A new study about the effects of immigration on U.S. employment supports the long-standing arguments of immigration advocates: Rather than displacing American workers, immigrant labor actually makes our economy stronger. Kevin Drum has the details at Mother Jones.

Now, with reports that undocumented laborers are a mainstay of disaster relief efforts all over the country, Americans are beginning to get a sense of the unsavory work relegated to many immigrants, and the high price immigrants pay for the simple privilege of employment.

Undocumented workers driving wages up

Going back to Mother Jones, new research examining the relationship between immigration and U.S. employment found that—contrary to conventional anti-immigrant wisdom—immigration does not negatively affect American employment. Instead, immigration drives wages up by pushing low-wage American workers into higher-paying jobs.

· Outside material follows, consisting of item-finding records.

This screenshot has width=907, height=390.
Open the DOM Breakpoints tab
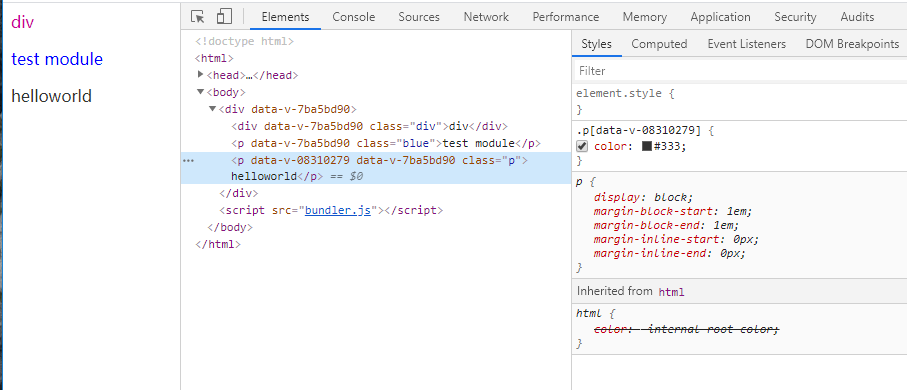(852, 44)
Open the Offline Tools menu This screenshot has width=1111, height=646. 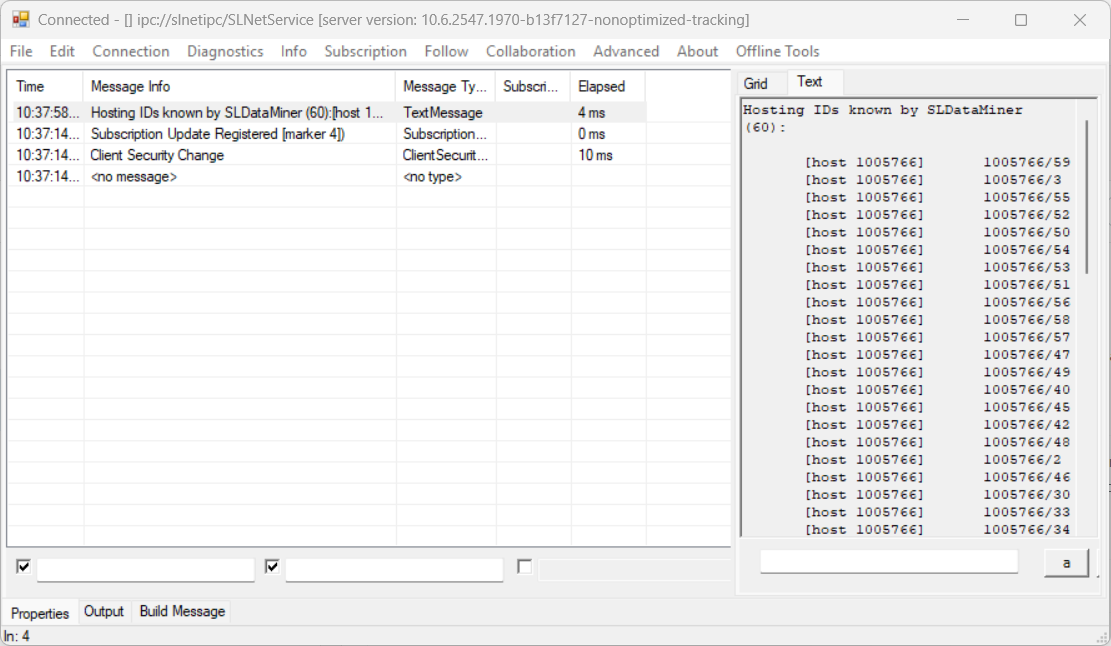[x=777, y=51]
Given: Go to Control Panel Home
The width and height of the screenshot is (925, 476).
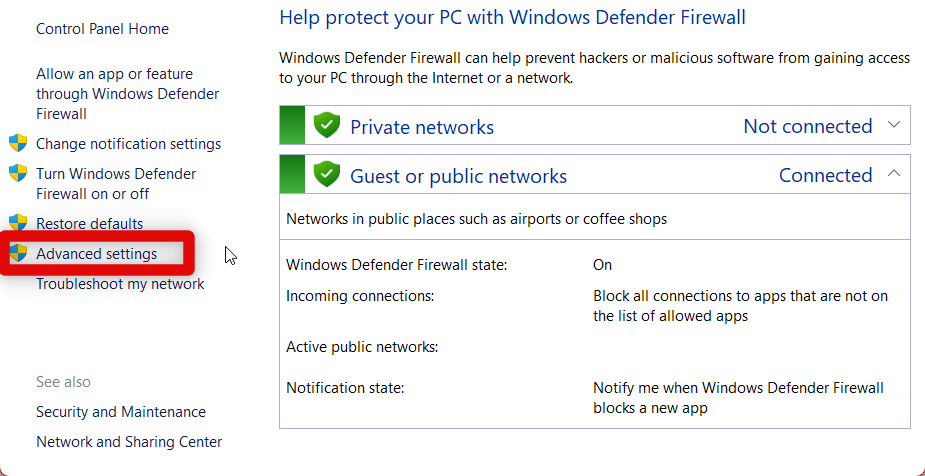Looking at the screenshot, I should coord(102,29).
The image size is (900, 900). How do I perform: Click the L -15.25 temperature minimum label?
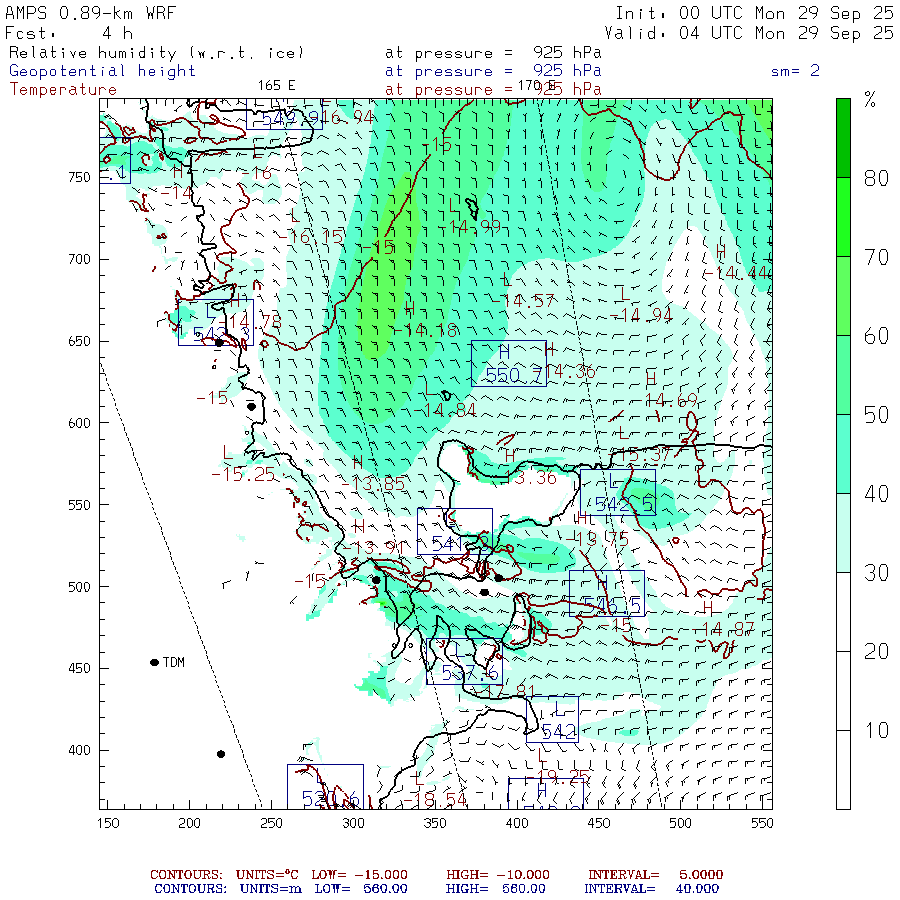pyautogui.click(x=242, y=464)
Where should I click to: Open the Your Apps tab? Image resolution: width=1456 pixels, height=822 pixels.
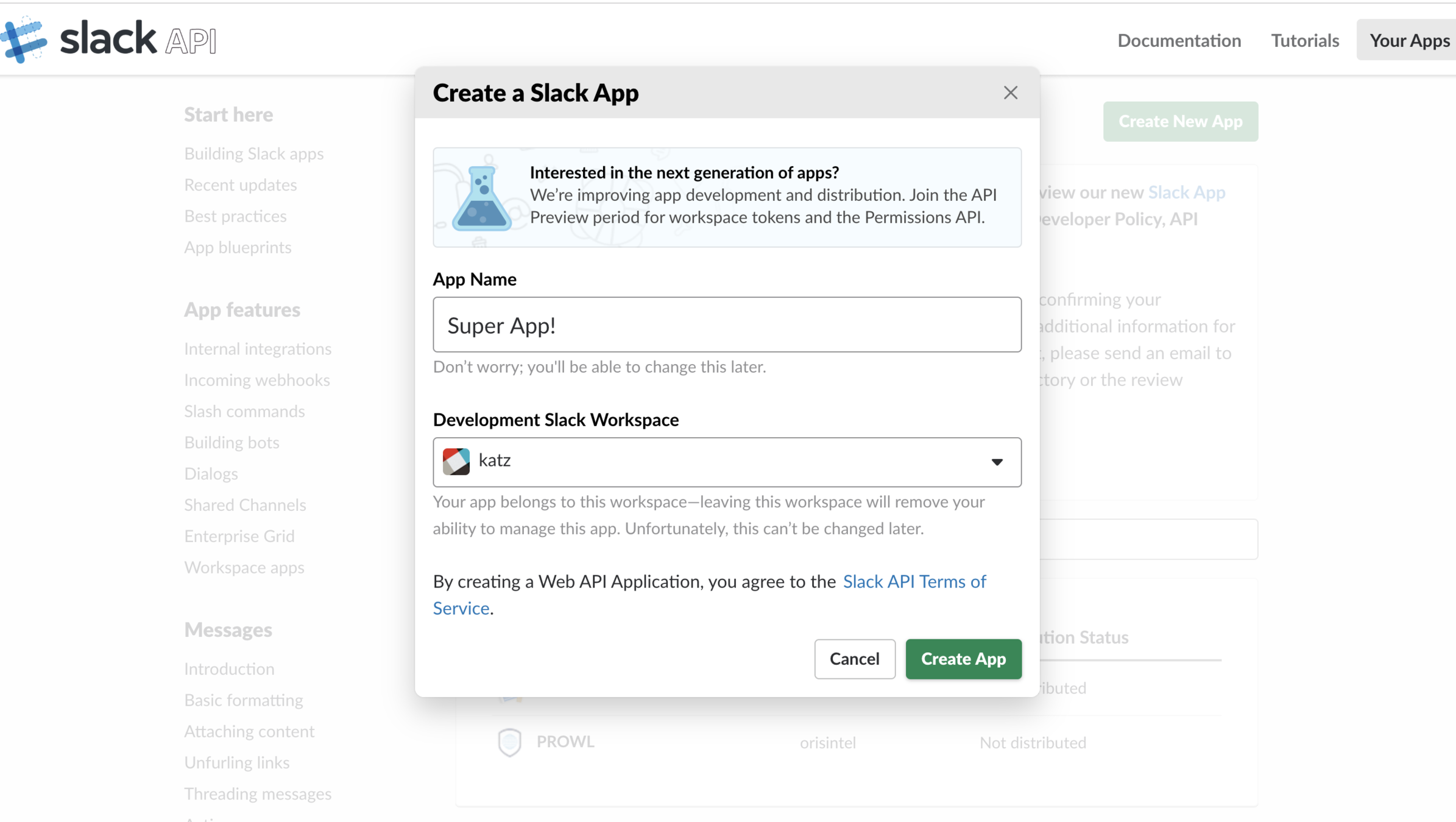[x=1409, y=40]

Here’s how it works: As less-educated immigrants gravitate towards work that requires fewer English language skills (like manual labor), their less-educated American counterparts move on to higher-paying, communications-intensive work that capitalizes on their comparatively better English language skills. This naturally drives wages up, and makes for a more productive economy overall.

The irony, as Drum notes, is that those who complain about immigrants stealing American jobs are the same people who want immigrants to learn English and assimilate as quickly as possible. “If they did,” Drum argues, “then they’d just start competing for the higher paying jobs that natives now monopolize.”